This was, in part, because the state had no process for notifying voters and giving them an opportunity to respond when their ballots were in danger of not being counted because of benign issues.
Examples of these include: an omitted signature, writing the wrong date on a ballot, or a perceived discrepancy between the signature on a voter’s mail ballot envelope and the one in their voter registration file.
To seek a solution to this problem, CLC and pro bono partner Selendy & Gay represented the League of Women Voters of the United States, the League of Women Voters of New York, and individual client Carmelina Palmer in a lawsuit, League of Women Voters v. Kosinski, filed on July 8, 2020 against the state.
CLC found through the course of litigation that there was disparate impact of ballot rejections in the areas with more communities of color in the boroughs of New York City than in whiter upstate areas.
The New York State legislature took a significant step to address this, passing a bill providing voters an opportunity to resolve challenges to their mail ballots and fixing a process that did not give voters notice that their ballot would be rejected.
The state board of elections was then required to inform voters by phone or email, as well as mail, of clerical errors with their mail-in ballot and give them an opportunity to fix it.
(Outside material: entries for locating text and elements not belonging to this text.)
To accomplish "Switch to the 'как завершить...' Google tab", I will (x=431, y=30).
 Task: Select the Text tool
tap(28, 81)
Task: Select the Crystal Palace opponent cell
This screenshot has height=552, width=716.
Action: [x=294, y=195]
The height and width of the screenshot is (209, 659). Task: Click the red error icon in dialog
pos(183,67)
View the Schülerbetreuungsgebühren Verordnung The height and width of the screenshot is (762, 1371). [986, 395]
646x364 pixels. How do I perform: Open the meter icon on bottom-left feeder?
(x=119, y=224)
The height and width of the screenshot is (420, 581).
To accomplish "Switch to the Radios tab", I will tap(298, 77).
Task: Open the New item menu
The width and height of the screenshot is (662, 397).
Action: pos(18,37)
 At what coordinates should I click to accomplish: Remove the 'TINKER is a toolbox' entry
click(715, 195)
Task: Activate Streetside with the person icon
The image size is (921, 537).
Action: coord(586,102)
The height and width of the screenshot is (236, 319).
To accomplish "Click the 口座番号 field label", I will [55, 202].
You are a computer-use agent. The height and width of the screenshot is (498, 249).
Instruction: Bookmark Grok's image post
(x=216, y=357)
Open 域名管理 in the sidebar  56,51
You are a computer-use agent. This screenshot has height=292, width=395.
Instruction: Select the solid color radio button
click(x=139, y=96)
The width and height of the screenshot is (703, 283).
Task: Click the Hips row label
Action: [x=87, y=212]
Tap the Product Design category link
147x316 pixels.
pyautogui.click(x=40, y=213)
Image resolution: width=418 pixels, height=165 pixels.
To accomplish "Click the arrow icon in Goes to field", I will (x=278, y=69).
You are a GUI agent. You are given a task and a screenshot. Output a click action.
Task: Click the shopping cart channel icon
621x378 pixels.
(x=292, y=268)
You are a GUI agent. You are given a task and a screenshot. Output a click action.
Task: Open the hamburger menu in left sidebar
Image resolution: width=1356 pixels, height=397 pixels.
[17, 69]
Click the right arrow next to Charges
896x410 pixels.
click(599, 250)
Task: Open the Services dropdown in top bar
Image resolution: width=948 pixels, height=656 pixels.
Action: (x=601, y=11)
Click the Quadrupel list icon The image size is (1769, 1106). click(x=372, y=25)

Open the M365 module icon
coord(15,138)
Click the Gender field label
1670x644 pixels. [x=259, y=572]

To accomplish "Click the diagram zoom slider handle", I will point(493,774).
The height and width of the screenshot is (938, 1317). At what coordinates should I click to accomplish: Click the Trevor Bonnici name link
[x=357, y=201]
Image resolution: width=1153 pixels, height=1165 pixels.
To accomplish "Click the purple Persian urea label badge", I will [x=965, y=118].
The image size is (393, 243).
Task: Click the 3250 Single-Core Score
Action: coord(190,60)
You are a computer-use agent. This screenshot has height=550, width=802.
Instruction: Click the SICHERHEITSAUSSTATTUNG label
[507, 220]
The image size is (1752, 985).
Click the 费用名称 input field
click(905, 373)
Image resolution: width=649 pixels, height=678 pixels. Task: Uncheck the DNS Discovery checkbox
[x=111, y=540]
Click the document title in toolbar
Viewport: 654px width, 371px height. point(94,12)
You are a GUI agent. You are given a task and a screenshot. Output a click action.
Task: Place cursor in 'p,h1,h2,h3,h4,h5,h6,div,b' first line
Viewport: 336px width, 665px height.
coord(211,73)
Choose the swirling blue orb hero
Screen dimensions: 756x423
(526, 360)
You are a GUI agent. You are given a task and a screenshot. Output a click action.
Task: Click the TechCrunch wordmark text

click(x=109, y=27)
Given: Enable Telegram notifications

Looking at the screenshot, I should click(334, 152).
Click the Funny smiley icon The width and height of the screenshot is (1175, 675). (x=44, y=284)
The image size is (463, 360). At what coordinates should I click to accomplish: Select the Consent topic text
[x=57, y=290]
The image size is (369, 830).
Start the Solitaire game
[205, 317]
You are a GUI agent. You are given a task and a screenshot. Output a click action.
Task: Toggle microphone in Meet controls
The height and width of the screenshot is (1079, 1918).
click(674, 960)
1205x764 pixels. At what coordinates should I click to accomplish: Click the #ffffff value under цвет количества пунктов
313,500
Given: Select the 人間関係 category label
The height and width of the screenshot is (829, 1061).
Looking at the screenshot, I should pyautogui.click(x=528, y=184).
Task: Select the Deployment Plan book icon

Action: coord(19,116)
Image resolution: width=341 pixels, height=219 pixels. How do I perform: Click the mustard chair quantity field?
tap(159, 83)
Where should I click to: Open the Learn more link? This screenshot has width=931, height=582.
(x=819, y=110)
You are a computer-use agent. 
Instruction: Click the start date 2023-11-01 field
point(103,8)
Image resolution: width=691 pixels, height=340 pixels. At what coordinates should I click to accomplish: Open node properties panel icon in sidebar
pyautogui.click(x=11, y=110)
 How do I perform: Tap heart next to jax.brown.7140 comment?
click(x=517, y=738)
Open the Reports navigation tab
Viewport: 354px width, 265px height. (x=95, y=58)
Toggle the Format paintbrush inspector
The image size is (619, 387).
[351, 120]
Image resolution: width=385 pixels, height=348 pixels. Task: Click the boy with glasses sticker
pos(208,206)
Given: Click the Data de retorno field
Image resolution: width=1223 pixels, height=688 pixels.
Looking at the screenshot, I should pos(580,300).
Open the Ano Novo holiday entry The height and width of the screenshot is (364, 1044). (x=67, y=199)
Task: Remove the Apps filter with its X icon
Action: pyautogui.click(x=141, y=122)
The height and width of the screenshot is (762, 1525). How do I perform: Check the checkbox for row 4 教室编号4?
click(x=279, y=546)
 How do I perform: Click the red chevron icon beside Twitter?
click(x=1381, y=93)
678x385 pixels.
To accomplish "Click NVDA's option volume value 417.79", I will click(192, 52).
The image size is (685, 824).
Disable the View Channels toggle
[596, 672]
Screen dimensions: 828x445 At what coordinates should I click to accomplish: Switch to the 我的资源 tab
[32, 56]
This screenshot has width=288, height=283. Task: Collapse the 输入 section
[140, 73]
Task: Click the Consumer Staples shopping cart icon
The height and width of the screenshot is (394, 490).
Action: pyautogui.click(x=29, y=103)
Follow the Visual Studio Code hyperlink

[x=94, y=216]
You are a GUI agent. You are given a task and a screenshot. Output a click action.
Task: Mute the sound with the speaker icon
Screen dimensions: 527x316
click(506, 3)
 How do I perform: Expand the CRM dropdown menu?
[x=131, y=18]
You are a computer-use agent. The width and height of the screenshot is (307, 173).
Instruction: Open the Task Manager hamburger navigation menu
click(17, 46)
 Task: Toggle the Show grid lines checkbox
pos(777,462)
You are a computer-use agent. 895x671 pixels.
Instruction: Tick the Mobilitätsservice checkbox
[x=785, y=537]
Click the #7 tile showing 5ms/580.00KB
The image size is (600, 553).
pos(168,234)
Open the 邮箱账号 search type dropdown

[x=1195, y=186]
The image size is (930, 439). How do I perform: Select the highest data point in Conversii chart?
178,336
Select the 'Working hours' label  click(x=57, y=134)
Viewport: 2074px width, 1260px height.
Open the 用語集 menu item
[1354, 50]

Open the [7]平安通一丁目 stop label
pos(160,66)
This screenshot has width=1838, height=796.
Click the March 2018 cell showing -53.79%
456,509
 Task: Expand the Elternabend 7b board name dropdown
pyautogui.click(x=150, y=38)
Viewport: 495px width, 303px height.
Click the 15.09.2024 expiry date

In 2021, the board of elections adopted new rules designed to implement these notification procedures and ensure voters statewide are treated fairly regardless of which county they happen to live in.
Because the issues with New York’s erroneous rejection of mail ballots have been resolved, the lawsuit CLC originally filed was voluntarily dismissed on June 9, 2021, ending the case.
This reform is long overdue and will ensure voters are more confident that their ballot will be counted should they choose to vote by mail in future elections.